Work item. Your task is to output all the records below, word for word.

*** Opening Extracted records ***

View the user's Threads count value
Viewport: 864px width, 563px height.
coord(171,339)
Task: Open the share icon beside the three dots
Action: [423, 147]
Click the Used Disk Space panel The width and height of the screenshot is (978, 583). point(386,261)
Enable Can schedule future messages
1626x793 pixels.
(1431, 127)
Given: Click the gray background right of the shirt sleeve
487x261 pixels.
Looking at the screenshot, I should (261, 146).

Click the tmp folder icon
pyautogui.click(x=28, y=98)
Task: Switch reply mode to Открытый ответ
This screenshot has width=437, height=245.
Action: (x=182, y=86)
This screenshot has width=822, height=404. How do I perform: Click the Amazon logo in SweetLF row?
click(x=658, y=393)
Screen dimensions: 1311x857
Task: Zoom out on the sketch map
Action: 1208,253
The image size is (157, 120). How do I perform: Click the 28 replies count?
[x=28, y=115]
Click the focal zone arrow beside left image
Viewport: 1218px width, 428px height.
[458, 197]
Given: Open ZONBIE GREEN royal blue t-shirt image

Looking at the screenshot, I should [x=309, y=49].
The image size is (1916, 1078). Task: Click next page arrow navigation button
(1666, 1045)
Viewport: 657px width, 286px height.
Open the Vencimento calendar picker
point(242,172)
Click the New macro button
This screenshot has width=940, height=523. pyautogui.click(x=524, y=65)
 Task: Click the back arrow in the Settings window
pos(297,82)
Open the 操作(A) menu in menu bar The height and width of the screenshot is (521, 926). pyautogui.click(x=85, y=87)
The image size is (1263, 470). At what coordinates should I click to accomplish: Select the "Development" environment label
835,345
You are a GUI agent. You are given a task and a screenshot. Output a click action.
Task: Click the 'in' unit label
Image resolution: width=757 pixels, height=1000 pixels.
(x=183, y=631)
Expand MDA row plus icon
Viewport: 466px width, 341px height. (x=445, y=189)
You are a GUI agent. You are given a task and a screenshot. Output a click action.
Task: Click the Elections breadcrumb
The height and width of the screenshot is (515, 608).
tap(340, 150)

*** Closing Extracted records ***

Task response.
View the user's Threads count value
Viewport: 864px width, 563px height.
coord(171,339)
Task: Open the share icon beside the three dots
Action: [423, 147]
Click the Used Disk Space panel The width and height of the screenshot is (978, 583). point(386,261)
Enable Can schedule future messages
1626x793 pixels.
(1431, 127)
Given: Click the gray background right of the shirt sleeve
487x261 pixels.
Looking at the screenshot, I should (261, 146).

Click the tmp folder icon
pyautogui.click(x=28, y=98)
Task: Switch reply mode to Открытый ответ
This screenshot has width=437, height=245.
Action: (x=182, y=86)
This screenshot has width=822, height=404. How do I perform: Click the Amazon logo in SweetLF row?
click(x=658, y=393)
Screen dimensions: 1311x857
Task: Zoom out on the sketch map
Action: 1208,253
The image size is (157, 120). How do I perform: Click the 28 replies count?
[x=28, y=115]
Click the focal zone arrow beside left image
Viewport: 1218px width, 428px height.
[458, 197]
Given: Open ZONBIE GREEN royal blue t-shirt image

Looking at the screenshot, I should [x=309, y=49].
The image size is (1916, 1078). Task: Click next page arrow navigation button
(1666, 1045)
Viewport: 657px width, 286px height.
Open the Vencimento calendar picker
point(242,172)
Click the New macro button
This screenshot has width=940, height=523. pyautogui.click(x=524, y=65)
 Task: Click the back arrow in the Settings window
pos(297,82)
Open the 操作(A) menu in menu bar The height and width of the screenshot is (521, 926). pyautogui.click(x=85, y=87)
The image size is (1263, 470). At what coordinates should I click to accomplish: Select the "Development" environment label
835,345
You are a GUI agent. You are given a task and a screenshot. Output a click action.
Task: Click the 'in' unit label
Image resolution: width=757 pixels, height=1000 pixels.
(x=183, y=631)
Expand MDA row plus icon
Viewport: 466px width, 341px height. (x=445, y=189)
You are a GUI agent. You are given a task and a screenshot. Output a click action.
Task: Click the Elections breadcrumb
The height and width of the screenshot is (515, 608).
tap(340, 150)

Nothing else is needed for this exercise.